This is a collection of toy programs for computing the Levenshtein
distance between two lists.
This started because of a question Benny Tsai posed on the Edmonton
Functional Programming User's Group. Here's a reproduction of the
mail:
This recursive implementation of Levenshtein/edit distance was
recently posted to the Clojure group:
(defn levenshtein [[a & as :as s1] [b & bs :as s2]]
(cond
(empty? s1) (count s2)
(empty? s2) (count s1)
:else (min
(inc (levenshtein as s2)) ;; deletion cost
(inc (levenshtein s1 bs)) ;; insertion cost
(+ (if (= a b) 0 1) (levenshtein as bs))))) ;; substitution cost
The equivalent code in Ruby:
def levenshtein(s1, s2)
case
when s1.empty? then s2.length
when s2.empty? then s1.length
else [1 + levenshtein(s1[1..-1], s2),
1 + levenshtein(s1, s2[1..-1]),
(s1[0] == s2[0] ? 0 : 1) + levenshtein(s1[1..-1], s2[1..-1])].min
end
end
And Haskell (I think):
levenshtein :: Eq a => [a] -> [a] -> Int
levenshtein [] s2 = length s2
levenshtein s1 [] = length s1
levenshtein a:as b:bs = minimum [deletion, insertion, substitution]
where deletion = 1 + levenshtein as b:bs
insertion = 1 + levenshtein a:as bs
substitution = (if a == b then 0 else 1) + levenshtein as bs
The poster was asking for suggestions on how to re-write the code,
because while it is correct, it exhausts the stack on large inputs.
My first idea was to re-write it in a tail-recursive manner, then
Clojure's explicit tail-call optimization can be used to avoid blowing
up the stack.
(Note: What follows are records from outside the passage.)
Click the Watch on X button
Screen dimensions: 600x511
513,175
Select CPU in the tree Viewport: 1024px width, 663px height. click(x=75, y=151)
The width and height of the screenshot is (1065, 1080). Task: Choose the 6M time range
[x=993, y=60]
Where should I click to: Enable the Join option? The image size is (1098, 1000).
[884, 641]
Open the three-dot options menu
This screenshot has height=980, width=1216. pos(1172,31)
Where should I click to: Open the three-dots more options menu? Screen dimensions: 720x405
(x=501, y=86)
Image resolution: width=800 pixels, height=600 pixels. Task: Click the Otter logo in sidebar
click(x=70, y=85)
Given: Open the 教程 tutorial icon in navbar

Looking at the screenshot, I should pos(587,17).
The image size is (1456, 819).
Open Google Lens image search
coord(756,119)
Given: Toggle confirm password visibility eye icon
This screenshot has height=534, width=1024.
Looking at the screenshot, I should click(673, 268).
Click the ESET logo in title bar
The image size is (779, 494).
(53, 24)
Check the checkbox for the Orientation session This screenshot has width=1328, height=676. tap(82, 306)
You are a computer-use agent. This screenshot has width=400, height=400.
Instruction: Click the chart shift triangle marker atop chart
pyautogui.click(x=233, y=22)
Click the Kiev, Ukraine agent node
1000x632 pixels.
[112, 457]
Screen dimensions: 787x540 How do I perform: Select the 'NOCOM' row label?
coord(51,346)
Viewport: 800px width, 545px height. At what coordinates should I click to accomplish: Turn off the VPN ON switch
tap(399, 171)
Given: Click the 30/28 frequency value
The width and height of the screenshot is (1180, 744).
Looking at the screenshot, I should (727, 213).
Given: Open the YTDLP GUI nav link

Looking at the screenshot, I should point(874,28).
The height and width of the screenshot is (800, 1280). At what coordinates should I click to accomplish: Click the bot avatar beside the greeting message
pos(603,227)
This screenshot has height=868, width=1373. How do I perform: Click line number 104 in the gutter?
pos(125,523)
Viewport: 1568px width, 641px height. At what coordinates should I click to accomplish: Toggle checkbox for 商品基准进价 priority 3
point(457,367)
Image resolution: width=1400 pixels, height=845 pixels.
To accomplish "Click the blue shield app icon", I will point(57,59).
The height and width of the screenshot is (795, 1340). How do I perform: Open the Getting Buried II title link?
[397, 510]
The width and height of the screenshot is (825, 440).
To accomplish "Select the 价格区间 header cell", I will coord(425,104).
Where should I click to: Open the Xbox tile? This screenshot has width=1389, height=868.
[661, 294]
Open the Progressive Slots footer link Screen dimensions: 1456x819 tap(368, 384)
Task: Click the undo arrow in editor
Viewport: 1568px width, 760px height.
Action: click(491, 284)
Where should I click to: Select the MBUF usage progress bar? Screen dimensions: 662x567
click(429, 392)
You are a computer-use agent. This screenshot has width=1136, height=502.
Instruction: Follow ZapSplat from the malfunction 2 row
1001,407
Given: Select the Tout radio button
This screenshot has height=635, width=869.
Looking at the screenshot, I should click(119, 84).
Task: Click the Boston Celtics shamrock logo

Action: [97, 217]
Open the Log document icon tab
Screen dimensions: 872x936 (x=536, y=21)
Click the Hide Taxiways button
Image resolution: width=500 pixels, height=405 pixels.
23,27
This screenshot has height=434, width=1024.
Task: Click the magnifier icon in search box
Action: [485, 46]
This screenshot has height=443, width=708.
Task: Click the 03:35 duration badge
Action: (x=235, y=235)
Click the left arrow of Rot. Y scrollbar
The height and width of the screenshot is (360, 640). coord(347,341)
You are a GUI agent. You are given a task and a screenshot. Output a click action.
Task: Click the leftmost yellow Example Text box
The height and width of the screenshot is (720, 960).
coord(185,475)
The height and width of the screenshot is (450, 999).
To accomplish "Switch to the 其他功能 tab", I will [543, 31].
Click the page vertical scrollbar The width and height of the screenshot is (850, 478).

But I couldn't figure out how to re-write the logic
where we choose the minimum between 3 recursive calls.
There are other ways to calculate Levenshtein distance, like the
traditional array-based approach. What I'm wondering is whether this
pattern of recursion, where we "choose" between multiple recursive
calls, can be made tail-recursive.
It was a pleasure meeting everyone last night. Already looking
forward to our next get-together!
The original implementation is in the Reference module. I can't
believe anybody could exhaust the stack with this implementation,
because it's extremely slow. The running time of
levenshtein [1..n] [1..n]
grows extremely quickly as 'n' increases, because the algorithm
performs the same sub-computation many times.